What should workers expect in Danbury and nearby New Milford should federal regulators allow the nation’s second-largest candy company to buy LesserEvil?
Growth, the CEO said.
“My employees all own equity in the company,” Coristine said.
In addition to opening the 300,000-square-foot warehouse in as soon as a month, Coristine has plans to lease another 30,000-square-foot production facility in the same corporate park as his headquarters within the next year.
And after his two-and-a-half years are up, what's next for the father of two teenagers – the oldest of whom was in the headlines in February as a member of Elon Musk’s DOGE team?
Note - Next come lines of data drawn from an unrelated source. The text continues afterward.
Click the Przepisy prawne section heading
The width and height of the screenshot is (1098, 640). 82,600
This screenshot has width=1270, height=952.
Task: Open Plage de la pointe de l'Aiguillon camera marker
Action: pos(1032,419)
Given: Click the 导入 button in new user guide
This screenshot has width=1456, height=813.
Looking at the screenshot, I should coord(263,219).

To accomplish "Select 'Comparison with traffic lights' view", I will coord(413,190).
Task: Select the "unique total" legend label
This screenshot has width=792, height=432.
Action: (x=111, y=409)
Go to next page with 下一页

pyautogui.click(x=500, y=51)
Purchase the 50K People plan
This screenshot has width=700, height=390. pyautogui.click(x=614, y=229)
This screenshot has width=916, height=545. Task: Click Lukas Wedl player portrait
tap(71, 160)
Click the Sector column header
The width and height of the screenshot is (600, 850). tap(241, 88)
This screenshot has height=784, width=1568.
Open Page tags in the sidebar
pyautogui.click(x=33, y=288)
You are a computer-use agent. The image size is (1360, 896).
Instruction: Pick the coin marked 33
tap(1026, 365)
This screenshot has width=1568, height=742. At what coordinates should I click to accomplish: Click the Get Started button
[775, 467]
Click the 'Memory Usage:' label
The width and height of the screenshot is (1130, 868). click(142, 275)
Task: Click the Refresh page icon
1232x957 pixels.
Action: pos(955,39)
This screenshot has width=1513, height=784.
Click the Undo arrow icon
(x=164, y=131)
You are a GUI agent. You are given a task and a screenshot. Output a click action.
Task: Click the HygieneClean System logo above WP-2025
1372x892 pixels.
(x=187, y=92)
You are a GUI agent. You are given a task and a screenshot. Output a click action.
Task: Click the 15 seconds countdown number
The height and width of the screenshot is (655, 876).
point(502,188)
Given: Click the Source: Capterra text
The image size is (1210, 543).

Coristine said he couldn’t comment about his son’s federal role. But the CEO said he has been thinking about his own next chapter, including an interest in teaching entrepreneurship in high school.
“I’m 53, so in two-and-a-half years I’m going to be 55. Literally, I haven’t stopped working for the last 13 years,” Coristine said. “I’d like to take some time off. Maybe travel in Europe or something.”